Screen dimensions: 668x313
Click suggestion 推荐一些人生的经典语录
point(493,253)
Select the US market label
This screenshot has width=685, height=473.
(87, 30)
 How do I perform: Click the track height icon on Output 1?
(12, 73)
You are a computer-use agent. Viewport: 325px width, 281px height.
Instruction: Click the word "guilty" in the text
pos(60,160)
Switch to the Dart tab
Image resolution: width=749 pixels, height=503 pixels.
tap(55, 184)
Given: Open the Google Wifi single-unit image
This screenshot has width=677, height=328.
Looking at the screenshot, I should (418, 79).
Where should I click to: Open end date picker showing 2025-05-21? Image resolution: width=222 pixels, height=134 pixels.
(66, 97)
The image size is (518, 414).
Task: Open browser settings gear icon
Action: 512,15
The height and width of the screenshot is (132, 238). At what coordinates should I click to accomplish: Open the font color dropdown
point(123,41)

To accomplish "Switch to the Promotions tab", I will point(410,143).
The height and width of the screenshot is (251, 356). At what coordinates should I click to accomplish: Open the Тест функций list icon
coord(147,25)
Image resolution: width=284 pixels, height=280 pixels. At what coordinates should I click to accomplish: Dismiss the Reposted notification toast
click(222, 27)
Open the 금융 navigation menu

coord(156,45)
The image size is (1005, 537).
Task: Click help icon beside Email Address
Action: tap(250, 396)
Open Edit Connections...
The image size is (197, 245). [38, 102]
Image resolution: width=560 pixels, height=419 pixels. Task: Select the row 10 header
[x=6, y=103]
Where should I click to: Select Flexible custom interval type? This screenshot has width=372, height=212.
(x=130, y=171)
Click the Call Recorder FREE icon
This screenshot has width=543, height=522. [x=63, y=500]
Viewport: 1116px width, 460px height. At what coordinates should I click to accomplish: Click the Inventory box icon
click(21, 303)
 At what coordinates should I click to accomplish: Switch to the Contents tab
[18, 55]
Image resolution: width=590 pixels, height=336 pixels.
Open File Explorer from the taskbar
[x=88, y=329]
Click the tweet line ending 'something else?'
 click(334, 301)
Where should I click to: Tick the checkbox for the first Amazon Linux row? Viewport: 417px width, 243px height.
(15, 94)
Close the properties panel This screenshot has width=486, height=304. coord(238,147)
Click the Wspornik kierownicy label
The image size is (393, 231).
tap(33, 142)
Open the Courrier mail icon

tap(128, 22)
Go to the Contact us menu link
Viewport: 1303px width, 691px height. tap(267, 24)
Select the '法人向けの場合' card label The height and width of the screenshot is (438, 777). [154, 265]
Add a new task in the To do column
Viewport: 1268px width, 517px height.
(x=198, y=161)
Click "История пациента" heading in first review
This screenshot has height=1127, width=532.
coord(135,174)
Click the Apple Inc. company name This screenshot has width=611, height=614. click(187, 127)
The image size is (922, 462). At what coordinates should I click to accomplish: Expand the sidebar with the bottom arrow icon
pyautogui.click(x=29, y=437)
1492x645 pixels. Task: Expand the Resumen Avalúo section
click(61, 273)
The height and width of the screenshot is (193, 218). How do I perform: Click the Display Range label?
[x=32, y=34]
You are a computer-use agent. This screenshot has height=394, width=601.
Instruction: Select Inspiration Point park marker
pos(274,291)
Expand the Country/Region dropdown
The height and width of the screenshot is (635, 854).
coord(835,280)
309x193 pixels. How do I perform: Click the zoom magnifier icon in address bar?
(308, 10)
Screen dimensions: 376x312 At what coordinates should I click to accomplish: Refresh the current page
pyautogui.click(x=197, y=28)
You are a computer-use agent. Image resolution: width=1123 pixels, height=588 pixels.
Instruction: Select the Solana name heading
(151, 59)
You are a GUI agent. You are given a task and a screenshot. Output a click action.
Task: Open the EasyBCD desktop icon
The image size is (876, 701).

═══

■ **WHAT YOU SHOULD DO**
Every record above needs to be returned in full, exactly.

■ **ANSWER FOR THE TASK**
Screen dimensions: 668x313
Click suggestion 推荐一些人生的经典语录
point(493,253)
Select the US market label
This screenshot has width=685, height=473.
(87, 30)
 How do I perform: Click the track height icon on Output 1?
(12, 73)
You are a computer-use agent. Viewport: 325px width, 281px height.
Instruction: Click the word "guilty" in the text
pos(60,160)
Switch to the Dart tab
Image resolution: width=749 pixels, height=503 pixels.
tap(55, 184)
Given: Open the Google Wifi single-unit image
This screenshot has width=677, height=328.
Looking at the screenshot, I should (418, 79).
Where should I click to: Open end date picker showing 2025-05-21? Image resolution: width=222 pixels, height=134 pixels.
(66, 97)
The image size is (518, 414).
Task: Open browser settings gear icon
Action: 512,15
The height and width of the screenshot is (132, 238). At what coordinates should I click to accomplish: Open the font color dropdown
point(123,41)

To accomplish "Switch to the Promotions tab", I will point(410,143).
The height and width of the screenshot is (251, 356). At what coordinates should I click to accomplish: Open the Тест функций list icon
coord(147,25)
Image resolution: width=284 pixels, height=280 pixels. At what coordinates should I click to accomplish: Dismiss the Reposted notification toast
click(222, 27)
Open the 금융 navigation menu

coord(156,45)
The image size is (1005, 537).
Task: Click help icon beside Email Address
Action: tap(250, 396)
Open Edit Connections...
The image size is (197, 245). [38, 102]
Image resolution: width=560 pixels, height=419 pixels. Task: Select the row 10 header
[x=6, y=103]
Where should I click to: Select Flexible custom interval type? This screenshot has width=372, height=212.
(x=130, y=171)
Click the Call Recorder FREE icon
This screenshot has width=543, height=522. [x=63, y=500]
Viewport: 1116px width, 460px height. At what coordinates should I click to accomplish: Click the Inventory box icon
click(21, 303)
 At what coordinates should I click to accomplish: Switch to the Contents tab
[18, 55]
Image resolution: width=590 pixels, height=336 pixels.
Open File Explorer from the taskbar
[x=88, y=329]
Click the tweet line ending 'something else?'
 click(334, 301)
Where should I click to: Tick the checkbox for the first Amazon Linux row? Viewport: 417px width, 243px height.
(15, 94)
Close the properties panel This screenshot has width=486, height=304. coord(238,147)
Click the Wspornik kierownicy label
The image size is (393, 231).
tap(33, 142)
Open the Courrier mail icon

tap(128, 22)
Go to the Contact us menu link
Viewport: 1303px width, 691px height. tap(267, 24)
Select the '法人向けの場合' card label The height and width of the screenshot is (438, 777). [154, 265]
Add a new task in the To do column
Viewport: 1268px width, 517px height.
(x=198, y=161)
Click "История пациента" heading in first review
This screenshot has height=1127, width=532.
coord(135,174)
Click the Apple Inc. company name This screenshot has width=611, height=614. click(187, 127)
The image size is (922, 462). At what coordinates should I click to accomplish: Expand the sidebar with the bottom arrow icon
pyautogui.click(x=29, y=437)
1492x645 pixels. Task: Expand the Resumen Avalúo section
click(61, 273)
The height and width of the screenshot is (193, 218). How do I perform: Click the Display Range label?
[x=32, y=34]
You are a computer-use agent. This screenshot has height=394, width=601.
Instruction: Select Inspiration Point park marker
pos(274,291)
Expand the Country/Region dropdown
The height and width of the screenshot is (635, 854).
coord(835,280)
309x193 pixels. How do I perform: Click the zoom magnifier icon in address bar?
(308, 10)
Screen dimensions: 376x312 At what coordinates should I click to accomplish: Refresh the current page
pyautogui.click(x=197, y=28)
You are a computer-use agent. Image resolution: width=1123 pixels, height=588 pixels.
Instruction: Select the Solana name heading
(151, 59)
You are a GUI agent. You are given a task and a screenshot. Output a click action.
Task: Open the EasyBCD desktop icon
The image size is (876, 701).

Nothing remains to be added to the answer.